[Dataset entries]
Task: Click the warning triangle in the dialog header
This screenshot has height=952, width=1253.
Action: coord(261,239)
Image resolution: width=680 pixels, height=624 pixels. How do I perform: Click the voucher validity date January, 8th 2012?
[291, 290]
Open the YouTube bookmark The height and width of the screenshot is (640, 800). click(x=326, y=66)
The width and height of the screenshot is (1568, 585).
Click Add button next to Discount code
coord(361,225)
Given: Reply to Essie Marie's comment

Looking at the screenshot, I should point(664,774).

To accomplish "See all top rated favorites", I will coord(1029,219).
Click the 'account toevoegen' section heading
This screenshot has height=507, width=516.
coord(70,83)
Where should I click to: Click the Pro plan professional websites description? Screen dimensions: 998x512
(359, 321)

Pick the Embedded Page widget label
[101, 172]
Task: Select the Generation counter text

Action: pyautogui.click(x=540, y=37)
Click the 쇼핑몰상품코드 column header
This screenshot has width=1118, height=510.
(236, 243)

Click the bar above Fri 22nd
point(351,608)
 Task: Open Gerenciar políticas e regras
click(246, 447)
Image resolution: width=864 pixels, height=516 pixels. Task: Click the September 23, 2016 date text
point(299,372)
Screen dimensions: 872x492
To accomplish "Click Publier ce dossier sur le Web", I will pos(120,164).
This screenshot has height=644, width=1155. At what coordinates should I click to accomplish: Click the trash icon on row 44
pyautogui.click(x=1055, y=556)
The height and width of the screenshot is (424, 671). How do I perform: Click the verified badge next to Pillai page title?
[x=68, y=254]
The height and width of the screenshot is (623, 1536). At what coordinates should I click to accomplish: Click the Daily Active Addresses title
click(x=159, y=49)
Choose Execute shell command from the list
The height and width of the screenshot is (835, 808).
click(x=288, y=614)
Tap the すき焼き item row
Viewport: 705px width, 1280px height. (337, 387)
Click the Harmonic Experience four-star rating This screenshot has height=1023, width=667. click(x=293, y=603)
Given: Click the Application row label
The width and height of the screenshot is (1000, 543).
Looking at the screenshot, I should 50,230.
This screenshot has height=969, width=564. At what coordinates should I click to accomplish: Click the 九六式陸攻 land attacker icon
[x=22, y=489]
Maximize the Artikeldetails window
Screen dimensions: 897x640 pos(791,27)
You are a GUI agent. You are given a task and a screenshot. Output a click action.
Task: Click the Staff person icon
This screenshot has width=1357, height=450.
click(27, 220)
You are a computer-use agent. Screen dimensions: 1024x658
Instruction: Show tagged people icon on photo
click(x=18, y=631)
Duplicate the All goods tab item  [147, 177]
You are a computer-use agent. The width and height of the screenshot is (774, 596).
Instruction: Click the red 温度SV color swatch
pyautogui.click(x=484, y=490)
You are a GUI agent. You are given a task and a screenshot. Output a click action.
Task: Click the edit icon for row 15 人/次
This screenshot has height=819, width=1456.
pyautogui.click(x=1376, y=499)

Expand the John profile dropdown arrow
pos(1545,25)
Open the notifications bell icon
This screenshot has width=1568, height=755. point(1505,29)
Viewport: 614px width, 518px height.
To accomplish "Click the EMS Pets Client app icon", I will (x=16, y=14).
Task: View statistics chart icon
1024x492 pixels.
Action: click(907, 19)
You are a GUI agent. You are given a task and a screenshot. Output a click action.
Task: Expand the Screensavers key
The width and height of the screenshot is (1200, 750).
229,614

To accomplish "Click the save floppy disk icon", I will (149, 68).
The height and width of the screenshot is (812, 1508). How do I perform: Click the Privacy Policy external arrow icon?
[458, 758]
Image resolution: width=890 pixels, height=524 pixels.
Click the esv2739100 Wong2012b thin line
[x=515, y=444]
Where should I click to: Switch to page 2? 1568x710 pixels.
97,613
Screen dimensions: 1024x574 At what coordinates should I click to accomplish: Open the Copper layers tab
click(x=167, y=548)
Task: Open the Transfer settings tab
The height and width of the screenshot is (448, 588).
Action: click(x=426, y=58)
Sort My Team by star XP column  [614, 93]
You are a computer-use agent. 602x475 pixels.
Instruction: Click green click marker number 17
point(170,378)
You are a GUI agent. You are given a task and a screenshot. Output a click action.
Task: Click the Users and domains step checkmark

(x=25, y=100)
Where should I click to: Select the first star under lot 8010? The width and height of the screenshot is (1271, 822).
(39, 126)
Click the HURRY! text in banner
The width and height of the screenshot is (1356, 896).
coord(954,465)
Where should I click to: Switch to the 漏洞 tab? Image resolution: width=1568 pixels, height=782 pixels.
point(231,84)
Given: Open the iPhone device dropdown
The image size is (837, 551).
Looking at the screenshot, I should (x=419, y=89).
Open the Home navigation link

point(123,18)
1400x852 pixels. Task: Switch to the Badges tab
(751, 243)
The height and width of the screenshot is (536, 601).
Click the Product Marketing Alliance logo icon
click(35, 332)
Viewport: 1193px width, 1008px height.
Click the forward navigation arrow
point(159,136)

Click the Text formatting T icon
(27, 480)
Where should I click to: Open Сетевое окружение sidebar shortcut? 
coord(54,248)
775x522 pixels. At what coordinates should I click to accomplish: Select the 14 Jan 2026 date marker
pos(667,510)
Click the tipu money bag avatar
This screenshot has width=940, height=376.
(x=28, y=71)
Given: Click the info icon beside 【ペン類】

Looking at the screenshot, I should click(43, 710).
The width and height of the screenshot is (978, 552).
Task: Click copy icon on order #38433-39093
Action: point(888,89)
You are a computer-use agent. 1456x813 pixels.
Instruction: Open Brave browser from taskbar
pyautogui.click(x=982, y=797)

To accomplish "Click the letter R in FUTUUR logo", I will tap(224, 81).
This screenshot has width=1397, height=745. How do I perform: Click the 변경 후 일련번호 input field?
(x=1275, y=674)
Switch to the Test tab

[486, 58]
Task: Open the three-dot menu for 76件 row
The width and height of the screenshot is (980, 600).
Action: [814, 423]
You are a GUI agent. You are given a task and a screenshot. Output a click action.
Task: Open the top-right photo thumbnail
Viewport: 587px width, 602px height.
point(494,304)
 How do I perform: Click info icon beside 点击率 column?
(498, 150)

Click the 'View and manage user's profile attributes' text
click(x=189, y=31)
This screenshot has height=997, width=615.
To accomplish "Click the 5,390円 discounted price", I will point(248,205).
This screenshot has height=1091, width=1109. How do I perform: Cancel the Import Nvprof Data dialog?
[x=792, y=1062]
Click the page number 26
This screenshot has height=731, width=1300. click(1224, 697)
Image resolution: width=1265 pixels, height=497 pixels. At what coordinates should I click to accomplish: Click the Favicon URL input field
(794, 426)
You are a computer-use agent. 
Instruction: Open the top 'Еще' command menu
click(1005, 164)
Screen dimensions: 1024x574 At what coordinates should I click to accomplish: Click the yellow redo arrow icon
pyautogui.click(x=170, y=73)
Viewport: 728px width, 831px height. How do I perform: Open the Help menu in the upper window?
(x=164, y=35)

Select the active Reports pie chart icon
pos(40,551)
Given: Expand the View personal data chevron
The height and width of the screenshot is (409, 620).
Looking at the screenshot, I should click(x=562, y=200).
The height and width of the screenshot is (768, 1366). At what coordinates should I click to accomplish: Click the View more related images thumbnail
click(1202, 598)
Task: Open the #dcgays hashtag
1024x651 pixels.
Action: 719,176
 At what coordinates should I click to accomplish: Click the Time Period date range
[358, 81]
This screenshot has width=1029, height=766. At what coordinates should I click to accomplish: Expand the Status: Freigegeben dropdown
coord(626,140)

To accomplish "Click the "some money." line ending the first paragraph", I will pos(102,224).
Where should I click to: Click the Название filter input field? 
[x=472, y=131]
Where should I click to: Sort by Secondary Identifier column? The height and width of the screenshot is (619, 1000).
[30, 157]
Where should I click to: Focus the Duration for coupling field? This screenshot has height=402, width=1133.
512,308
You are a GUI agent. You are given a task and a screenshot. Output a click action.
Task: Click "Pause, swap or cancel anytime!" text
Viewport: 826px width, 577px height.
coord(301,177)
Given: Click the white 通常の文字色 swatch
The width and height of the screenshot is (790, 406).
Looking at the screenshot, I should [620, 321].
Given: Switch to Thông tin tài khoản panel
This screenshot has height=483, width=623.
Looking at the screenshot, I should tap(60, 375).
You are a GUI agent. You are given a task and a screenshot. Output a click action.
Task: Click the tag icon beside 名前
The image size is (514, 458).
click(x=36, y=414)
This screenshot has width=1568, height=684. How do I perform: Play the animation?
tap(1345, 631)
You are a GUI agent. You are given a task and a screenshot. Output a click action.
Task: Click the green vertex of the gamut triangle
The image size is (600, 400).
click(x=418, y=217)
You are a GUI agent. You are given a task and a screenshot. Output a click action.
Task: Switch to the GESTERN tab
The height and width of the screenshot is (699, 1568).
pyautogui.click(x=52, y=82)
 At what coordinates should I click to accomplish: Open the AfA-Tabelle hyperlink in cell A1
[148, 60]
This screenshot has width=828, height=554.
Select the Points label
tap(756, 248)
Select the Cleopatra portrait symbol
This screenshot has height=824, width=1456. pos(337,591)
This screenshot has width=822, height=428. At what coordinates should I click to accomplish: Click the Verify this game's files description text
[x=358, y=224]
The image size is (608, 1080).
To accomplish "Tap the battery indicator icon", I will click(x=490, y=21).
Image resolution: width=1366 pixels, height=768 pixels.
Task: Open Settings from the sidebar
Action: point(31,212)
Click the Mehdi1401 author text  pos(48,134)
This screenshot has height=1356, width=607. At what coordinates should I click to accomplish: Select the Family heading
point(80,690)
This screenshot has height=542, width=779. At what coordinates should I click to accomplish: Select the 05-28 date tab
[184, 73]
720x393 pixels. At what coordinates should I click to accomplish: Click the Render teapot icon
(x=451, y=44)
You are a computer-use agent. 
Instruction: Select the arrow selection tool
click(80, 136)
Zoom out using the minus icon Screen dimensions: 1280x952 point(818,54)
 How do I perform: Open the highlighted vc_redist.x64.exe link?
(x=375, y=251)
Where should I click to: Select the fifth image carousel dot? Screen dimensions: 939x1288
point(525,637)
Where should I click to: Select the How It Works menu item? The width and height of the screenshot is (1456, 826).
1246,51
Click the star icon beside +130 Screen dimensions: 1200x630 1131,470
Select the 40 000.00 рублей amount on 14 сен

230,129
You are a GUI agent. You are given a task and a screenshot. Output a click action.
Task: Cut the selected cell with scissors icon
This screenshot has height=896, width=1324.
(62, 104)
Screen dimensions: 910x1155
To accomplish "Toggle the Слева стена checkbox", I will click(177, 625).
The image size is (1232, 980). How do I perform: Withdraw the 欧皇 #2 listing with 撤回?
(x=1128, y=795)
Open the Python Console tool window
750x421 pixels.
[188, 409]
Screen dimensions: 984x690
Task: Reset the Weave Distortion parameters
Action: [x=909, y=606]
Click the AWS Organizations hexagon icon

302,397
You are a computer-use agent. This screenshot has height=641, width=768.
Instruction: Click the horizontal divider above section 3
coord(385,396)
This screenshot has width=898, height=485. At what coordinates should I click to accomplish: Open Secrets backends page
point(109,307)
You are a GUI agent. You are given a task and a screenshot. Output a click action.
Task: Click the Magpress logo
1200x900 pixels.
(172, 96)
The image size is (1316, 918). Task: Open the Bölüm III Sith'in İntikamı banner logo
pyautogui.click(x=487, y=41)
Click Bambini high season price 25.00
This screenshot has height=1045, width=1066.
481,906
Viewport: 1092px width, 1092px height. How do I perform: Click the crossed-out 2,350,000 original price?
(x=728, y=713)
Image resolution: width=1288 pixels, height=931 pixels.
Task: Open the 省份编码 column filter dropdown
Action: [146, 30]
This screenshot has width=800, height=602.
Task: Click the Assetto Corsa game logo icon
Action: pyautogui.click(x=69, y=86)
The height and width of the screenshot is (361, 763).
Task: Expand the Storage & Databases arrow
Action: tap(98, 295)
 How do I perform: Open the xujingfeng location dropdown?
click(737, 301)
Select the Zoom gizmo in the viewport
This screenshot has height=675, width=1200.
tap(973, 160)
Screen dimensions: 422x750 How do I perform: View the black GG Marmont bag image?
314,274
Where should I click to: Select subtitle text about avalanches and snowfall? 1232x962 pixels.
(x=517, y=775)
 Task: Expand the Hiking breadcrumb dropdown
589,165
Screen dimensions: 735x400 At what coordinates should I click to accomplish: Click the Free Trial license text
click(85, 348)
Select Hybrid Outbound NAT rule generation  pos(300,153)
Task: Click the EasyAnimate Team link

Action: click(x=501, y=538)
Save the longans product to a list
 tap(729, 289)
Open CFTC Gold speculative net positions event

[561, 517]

Requirement: Look above for the line with "Where should I click to: Click the Название" and the line with "swap or cancel". Retype those two lines and every line between them exactly, adding nothing.

Output below:
Where should I click to: Click the Название filter input field? 
[x=472, y=131]
Where should I click to: Sort by Secondary Identifier column? The height and width of the screenshot is (619, 1000).
[30, 157]
Where should I click to: Focus the Duration for coupling field? This screenshot has height=402, width=1133.
512,308
You are a GUI agent. You are given a task and a screenshot. Output a click action.
Task: Click "Pause, swap or cancel anytime!" text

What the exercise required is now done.